Si la Vallée du Rhône n’a pas l’antériorité de l’Alsace, du Champagne ou du Bordelais pour l’accueil des touristes, son expérience vaut justement par son inscription de plain-pied dans le concept « moderne » d’œnotourisme. « Nous fûmes les plus réactifs au rapport de l’AFIT » note la chargée de mission. Cette réactivité a valu à Inter Rhône d’occuper pendant plusieurs années une place de leader dans la réappropriation de son capital œnotouristique. Aujourd’hui, d’autres interprofessions ont rejoint cette démarche. Quel retour d’expérience tire l’interprofession viticole, huit ans après sa mise sur orbite ? Jessica Debieve ne se le cache pas. Le terme d’œnotourisme reste assez ambigu. Difficile de savoir pourquoi les touristes viennent dans la région. Une chose est sûre, l’existence et la mise en avant d’une activité viticole apportent un « plus ». Le travail accompli en amont – charte d’accueil, routes des vins – a permis aux viticulteurs d’être beaucoup plus structurés, plus professionnels qu’il y a huit ans. Pour autant, ont-ils vu leurs ventes augmenter au caveau ? Là aussi, difficile de quantifier les choses. Il semblerait pourtant que la fréquentation moyenne ait progressé de 10 % et le chiffre d’affaires de 15 %, en sachant que de grandes disparités existent d’un caveau à l’autre. Si pour certains, la vente directe est proche de zéro, elle représente pour d’autre près de 50 % du chiffre d’affaires. En moyenne, en Côtes-du-rhône, la vente directe pèse pour 15 % des ventes (enquête 2006). Jessica Debieve estime que les routes des vins, dans sa région, fonctionnent surtout comme outil de communication. Elles représentent une bonne manière de structurer l’offre. Pour autant, leur effet d’entraînement n’a rien à voir avec celui de la célébrissime route des vins d’Alsace, connue par 75 % des touristes. « En Alsace, la route des vins brille par sa simplicité. Elle traverse la région du nord au sud. Rien à voir avec nos itinéraires multiples, déterminés par une géographie compliquée. »

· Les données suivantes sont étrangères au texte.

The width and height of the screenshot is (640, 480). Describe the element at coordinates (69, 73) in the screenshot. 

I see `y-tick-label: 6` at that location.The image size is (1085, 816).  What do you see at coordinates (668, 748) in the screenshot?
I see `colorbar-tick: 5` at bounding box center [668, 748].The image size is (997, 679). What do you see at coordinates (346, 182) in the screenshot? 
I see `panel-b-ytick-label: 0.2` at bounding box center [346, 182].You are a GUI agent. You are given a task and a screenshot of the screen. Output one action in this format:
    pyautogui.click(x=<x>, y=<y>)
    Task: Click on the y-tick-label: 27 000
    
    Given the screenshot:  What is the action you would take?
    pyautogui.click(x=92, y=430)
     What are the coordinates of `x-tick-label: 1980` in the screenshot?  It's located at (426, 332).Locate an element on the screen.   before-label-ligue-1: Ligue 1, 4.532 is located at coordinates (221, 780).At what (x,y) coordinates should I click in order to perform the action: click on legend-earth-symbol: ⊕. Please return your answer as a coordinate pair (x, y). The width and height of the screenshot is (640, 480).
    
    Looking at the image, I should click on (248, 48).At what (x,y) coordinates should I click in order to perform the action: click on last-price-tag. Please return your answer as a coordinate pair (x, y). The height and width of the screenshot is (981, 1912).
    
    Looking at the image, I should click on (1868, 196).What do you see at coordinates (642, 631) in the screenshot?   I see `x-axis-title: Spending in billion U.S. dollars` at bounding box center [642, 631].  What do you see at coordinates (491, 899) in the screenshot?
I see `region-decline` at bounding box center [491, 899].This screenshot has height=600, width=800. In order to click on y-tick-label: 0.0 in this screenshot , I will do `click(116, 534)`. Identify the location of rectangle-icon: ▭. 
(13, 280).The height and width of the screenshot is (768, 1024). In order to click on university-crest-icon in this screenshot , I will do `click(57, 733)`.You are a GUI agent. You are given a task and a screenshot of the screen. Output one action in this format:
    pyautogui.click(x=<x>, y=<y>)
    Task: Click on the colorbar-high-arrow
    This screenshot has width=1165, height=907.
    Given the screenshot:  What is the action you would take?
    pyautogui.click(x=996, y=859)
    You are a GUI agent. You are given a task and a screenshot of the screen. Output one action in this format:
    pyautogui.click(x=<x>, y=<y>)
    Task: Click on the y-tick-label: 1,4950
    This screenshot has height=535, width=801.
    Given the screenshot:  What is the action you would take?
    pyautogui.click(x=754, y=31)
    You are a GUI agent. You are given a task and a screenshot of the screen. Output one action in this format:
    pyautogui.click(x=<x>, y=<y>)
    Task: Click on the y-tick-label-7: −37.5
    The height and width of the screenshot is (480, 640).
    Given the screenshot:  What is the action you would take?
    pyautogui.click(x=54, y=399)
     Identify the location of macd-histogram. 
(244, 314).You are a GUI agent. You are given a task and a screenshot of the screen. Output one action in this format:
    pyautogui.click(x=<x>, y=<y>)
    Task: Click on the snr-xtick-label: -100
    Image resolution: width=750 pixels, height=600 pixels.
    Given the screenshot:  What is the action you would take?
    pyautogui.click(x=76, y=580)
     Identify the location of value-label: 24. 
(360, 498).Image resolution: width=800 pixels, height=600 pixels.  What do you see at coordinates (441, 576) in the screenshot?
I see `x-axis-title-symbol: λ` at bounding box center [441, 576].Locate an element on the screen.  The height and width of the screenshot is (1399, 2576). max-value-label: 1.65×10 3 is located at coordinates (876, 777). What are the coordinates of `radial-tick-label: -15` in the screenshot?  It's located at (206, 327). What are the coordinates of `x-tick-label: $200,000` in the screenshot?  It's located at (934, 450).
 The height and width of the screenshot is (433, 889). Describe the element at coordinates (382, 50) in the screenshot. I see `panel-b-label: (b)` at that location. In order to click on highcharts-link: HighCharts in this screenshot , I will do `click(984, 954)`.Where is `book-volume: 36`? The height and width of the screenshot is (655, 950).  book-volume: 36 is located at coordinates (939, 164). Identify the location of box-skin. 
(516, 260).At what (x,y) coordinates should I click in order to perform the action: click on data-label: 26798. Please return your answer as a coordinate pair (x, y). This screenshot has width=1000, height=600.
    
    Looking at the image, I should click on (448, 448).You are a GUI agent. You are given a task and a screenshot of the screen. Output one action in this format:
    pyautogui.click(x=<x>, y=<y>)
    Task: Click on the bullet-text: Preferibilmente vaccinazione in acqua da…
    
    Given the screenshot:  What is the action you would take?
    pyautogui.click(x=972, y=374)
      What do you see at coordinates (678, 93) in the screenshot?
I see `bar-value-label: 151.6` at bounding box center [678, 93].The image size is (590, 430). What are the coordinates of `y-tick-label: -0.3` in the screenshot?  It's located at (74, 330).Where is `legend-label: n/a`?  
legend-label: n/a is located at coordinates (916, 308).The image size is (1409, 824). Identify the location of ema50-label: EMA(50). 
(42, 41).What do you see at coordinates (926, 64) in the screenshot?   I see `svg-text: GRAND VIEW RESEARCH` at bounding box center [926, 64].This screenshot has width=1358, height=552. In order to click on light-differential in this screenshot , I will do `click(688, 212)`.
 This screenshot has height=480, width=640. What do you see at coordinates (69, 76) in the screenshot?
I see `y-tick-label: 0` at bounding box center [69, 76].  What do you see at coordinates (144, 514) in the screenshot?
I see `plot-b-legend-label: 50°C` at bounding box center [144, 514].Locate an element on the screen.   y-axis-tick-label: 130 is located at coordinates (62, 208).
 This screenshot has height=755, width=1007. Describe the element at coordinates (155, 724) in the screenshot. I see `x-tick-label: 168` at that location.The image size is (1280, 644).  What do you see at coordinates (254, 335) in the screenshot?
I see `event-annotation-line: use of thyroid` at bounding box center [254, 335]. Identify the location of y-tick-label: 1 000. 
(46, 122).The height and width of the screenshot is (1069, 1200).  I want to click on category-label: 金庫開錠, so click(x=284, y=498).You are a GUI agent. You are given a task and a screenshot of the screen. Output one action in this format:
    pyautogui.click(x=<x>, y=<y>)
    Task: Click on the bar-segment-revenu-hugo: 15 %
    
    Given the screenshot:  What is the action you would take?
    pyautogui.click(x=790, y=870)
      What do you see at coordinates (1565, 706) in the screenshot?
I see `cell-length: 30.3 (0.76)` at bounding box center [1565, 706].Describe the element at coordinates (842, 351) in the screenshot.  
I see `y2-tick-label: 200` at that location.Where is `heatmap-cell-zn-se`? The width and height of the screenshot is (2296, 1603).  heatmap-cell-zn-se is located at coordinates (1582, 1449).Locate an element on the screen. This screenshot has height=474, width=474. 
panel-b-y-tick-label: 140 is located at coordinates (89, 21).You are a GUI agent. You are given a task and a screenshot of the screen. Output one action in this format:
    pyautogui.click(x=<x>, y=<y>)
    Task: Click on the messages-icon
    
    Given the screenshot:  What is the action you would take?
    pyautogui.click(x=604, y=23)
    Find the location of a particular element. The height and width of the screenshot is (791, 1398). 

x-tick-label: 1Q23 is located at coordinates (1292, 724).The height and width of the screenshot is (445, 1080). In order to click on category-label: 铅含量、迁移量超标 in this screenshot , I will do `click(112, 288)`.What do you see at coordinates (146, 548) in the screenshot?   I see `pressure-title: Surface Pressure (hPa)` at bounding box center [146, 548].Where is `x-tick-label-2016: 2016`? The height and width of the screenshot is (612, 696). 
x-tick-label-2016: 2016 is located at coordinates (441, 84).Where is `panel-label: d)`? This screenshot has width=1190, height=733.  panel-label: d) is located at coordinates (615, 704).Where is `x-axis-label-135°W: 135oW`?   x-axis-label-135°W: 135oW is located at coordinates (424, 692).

Festivals d’Avignon, Coregies d’Orange… la région rhodanienne regorge d’événements culturels. Bénéficient-ils à l’œnotourisme ? La réponse est globalement négative. « Un festival comme Avignon draine énormément de public, les hôtels sont pleins. Mais les festivaliers restent-ils dans la région, viennent-ils dans le vignoble ? A priori non. Des événements plus locaux, au cœur du vignoble, créent une meilleure circulation. » C’est un peu la même chose avec les appellations prestigieuses comme Crozes-Hermitage, Saint-Joseph, Condrieu, Côte Rôtie. Si leur renommée sert la région toute entière, J. Debieve tempère leur effet. « Il faut être réaliste. Moins confrontées aux problèmes de commercialisation, ces appellations ont également moins tendance à ouvrir leurs caveaux de dégustation. » La chargée de mission insiste par contre sur le rôle de locomotives joué par quelques pôles œnotouristiques. Elle cite au premier chef le « pape » de l’œnotourisme régional, Michel Chapoutier (Maison M. Chapoutier, à Tain-l’Hermitage). « A travers ses croisières œnologiques, son école du vin, en phase de démarrage, il tire tout un vignoble. » J. Debieve relève une même dynamique dans d’autres régions. « A y regarder de près, dit-elle, le succès de la Rioja s’appuie sur deux ou trois bodegas. »

Même si l’interprofession se positionne comme un « fédérateur d’énergie », Inter Rhône a compris très tôt qu’elle ne pouvait pas se désintéresser des outils de promotion de l’œnotourisme. Elle cela, elle fait figure de pionnière.